[Data for the task Boundary: Start]
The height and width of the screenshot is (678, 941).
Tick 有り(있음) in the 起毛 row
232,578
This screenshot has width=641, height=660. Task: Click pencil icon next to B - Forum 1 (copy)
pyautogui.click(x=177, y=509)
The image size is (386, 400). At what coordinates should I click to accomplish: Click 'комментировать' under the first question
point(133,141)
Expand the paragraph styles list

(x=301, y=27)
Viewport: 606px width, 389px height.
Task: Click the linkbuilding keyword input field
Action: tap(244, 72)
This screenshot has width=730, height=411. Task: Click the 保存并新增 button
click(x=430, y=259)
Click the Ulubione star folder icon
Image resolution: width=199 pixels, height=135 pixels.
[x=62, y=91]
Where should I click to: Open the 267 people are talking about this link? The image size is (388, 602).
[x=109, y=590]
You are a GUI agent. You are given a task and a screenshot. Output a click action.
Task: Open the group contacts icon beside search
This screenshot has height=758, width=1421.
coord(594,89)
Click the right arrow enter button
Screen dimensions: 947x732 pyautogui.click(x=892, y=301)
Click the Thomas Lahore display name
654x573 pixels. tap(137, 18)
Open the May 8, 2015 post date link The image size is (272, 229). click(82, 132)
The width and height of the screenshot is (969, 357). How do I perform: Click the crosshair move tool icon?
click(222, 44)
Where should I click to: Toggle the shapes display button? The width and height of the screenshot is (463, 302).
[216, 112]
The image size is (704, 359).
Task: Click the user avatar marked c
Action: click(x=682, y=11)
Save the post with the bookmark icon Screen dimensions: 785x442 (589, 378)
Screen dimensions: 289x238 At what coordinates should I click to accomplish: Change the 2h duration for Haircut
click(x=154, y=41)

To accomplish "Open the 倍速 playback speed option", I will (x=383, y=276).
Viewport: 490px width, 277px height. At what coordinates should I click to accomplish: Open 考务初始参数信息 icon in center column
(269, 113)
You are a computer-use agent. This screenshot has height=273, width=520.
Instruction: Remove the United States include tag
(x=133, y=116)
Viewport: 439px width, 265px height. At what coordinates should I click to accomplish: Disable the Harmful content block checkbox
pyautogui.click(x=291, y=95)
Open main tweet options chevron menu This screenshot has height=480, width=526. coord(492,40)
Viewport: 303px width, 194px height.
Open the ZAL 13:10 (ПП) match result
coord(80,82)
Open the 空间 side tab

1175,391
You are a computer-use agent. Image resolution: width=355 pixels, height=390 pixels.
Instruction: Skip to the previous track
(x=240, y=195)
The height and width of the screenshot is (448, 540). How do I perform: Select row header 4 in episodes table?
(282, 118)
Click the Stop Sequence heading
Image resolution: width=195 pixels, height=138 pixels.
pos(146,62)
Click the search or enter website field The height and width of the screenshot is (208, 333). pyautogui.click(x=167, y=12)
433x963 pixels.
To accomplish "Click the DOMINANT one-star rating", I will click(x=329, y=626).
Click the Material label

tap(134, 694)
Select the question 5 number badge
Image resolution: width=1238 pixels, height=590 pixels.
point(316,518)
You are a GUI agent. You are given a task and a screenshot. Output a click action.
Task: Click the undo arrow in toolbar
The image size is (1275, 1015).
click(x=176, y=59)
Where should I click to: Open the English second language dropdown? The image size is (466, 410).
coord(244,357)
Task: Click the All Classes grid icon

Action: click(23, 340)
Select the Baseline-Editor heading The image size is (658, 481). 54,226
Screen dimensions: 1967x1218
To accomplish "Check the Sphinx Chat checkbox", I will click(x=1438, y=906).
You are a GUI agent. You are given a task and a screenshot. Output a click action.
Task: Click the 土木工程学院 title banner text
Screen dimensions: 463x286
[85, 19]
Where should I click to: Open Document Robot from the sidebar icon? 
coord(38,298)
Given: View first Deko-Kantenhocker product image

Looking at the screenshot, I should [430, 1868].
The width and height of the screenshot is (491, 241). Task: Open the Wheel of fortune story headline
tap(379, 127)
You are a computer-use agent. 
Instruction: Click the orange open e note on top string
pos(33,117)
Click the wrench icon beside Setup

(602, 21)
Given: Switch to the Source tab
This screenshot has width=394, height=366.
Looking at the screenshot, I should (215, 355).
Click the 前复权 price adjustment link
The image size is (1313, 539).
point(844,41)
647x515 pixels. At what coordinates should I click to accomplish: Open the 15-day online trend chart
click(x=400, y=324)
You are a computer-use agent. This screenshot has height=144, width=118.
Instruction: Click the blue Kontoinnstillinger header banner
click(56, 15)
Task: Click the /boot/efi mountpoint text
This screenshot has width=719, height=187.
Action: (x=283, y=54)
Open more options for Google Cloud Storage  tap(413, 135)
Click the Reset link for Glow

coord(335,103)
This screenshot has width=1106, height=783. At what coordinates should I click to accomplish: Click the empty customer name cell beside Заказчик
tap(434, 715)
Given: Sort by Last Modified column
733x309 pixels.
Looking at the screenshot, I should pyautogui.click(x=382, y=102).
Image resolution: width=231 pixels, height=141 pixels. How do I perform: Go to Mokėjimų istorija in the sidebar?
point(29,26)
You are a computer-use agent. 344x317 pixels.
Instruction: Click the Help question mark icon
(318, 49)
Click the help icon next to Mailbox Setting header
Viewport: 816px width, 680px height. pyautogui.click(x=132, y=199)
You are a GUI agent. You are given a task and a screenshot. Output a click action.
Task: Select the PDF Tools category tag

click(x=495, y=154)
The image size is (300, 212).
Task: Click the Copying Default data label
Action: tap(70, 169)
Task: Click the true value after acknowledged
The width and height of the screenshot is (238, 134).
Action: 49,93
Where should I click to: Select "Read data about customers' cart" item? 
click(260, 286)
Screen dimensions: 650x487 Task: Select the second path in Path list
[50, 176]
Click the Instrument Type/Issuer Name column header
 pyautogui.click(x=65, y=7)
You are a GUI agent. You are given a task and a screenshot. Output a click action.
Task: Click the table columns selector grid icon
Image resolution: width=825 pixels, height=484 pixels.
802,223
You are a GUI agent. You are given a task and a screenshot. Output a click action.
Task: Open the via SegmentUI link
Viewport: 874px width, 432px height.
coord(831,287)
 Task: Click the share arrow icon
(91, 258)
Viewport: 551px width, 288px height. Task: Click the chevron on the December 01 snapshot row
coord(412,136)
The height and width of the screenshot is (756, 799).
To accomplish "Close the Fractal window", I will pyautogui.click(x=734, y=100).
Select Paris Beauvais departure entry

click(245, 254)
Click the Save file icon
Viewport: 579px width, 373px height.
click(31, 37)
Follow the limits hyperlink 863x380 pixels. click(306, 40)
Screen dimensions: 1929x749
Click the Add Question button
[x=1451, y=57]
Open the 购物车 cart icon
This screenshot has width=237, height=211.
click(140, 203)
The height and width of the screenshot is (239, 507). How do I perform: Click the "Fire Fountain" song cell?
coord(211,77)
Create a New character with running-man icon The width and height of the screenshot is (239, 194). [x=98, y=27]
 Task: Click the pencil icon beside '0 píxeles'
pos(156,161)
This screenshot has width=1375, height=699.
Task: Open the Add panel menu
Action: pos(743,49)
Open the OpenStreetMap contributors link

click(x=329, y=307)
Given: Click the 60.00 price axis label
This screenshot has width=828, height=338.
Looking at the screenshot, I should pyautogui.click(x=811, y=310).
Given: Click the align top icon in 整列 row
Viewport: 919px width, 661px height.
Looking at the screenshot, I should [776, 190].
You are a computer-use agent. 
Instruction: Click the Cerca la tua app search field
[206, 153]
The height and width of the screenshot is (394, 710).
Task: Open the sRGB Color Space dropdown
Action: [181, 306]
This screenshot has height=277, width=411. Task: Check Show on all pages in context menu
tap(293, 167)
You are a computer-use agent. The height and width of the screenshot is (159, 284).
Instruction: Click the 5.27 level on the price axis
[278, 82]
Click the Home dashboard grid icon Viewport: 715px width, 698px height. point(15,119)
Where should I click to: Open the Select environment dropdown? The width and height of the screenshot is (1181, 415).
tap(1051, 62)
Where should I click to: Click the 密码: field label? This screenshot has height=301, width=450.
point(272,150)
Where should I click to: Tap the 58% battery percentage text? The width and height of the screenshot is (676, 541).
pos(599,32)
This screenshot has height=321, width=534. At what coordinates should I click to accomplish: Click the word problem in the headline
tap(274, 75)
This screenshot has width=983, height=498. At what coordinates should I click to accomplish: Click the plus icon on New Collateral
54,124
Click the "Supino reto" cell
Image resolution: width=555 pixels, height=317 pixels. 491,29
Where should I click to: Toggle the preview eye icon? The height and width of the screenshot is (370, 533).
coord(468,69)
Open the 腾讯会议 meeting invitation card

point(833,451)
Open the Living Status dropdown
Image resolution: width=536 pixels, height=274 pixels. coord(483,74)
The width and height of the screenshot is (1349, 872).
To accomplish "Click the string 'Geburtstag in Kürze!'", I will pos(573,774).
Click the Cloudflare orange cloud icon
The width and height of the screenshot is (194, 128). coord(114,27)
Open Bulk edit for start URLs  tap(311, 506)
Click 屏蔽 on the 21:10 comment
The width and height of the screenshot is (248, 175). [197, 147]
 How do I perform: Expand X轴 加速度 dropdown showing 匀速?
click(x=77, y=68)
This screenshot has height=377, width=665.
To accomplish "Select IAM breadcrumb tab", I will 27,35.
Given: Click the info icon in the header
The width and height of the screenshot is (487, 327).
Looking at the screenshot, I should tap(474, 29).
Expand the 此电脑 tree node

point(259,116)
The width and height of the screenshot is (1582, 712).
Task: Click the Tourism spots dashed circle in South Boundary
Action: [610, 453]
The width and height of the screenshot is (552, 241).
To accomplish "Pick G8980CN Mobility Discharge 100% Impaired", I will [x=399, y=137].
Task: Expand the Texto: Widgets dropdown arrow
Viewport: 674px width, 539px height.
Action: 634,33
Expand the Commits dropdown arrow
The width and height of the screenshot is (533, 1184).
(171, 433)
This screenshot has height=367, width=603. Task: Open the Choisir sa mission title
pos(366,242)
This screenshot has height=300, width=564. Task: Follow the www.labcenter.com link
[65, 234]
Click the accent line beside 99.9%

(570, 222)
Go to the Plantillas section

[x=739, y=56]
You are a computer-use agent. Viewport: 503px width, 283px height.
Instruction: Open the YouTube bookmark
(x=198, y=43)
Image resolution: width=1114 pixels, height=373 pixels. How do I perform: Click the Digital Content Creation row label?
[Data for the task Boundary: End]
Assignment
Please show each line in the records above that contains "post".

Solution to this task
Open the May 8, 2015 post date link The image size is (272, 229). click(82, 132)
Save the post with the bookmark icon Screen dimensions: 785x442 (589, 378)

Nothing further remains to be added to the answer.